Material for this exercise:
---------------

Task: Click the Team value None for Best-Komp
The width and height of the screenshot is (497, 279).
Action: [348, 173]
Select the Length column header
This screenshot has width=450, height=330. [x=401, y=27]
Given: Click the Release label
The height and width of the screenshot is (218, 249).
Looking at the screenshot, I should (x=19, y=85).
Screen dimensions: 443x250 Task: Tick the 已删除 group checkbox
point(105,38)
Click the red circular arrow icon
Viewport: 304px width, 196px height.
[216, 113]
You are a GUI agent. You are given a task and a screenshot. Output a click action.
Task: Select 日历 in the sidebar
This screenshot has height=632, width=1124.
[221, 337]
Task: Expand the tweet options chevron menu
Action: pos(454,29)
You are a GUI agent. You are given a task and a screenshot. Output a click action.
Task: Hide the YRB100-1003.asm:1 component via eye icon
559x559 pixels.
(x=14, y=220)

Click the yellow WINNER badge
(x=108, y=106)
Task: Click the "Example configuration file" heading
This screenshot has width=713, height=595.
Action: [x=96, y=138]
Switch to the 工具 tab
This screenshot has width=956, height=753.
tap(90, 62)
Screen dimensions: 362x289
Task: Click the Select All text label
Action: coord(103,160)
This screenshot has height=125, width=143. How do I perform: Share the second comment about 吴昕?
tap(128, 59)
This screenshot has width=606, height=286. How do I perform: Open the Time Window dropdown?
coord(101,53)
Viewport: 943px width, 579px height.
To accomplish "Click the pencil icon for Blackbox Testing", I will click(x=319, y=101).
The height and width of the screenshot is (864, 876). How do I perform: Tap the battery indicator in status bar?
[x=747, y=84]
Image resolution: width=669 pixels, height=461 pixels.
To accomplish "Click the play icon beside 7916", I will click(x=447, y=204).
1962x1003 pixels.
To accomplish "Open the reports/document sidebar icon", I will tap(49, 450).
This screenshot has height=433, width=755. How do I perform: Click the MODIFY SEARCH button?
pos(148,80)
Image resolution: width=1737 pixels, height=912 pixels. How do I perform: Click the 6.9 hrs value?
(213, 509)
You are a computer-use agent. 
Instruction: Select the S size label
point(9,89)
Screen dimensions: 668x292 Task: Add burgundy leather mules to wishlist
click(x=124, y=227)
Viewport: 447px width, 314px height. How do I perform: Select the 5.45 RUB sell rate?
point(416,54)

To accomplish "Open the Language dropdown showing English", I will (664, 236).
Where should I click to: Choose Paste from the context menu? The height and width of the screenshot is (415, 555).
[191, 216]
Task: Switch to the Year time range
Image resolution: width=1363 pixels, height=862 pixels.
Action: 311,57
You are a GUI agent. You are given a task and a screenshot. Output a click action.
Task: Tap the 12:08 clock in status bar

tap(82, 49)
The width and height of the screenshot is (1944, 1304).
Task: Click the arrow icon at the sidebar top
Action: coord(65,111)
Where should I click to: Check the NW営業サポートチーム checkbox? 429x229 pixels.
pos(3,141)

---------------

Task statement:
Given the data above, transcribe exactly the lines from the one containing "Screen dimensions: 443x250" down to the one containing "Task: Select 日历 in the sidebar", and no others.

Answer to the problem:
Screen dimensions: 443x250 Task: Tick the 已删除 group checkbox
point(105,38)
Click the red circular arrow icon
Viewport: 304px width, 196px height.
[216, 113]
You are a GUI agent. You are given a task and a screenshot. Output a click action.
Task: Select 日历 in the sidebar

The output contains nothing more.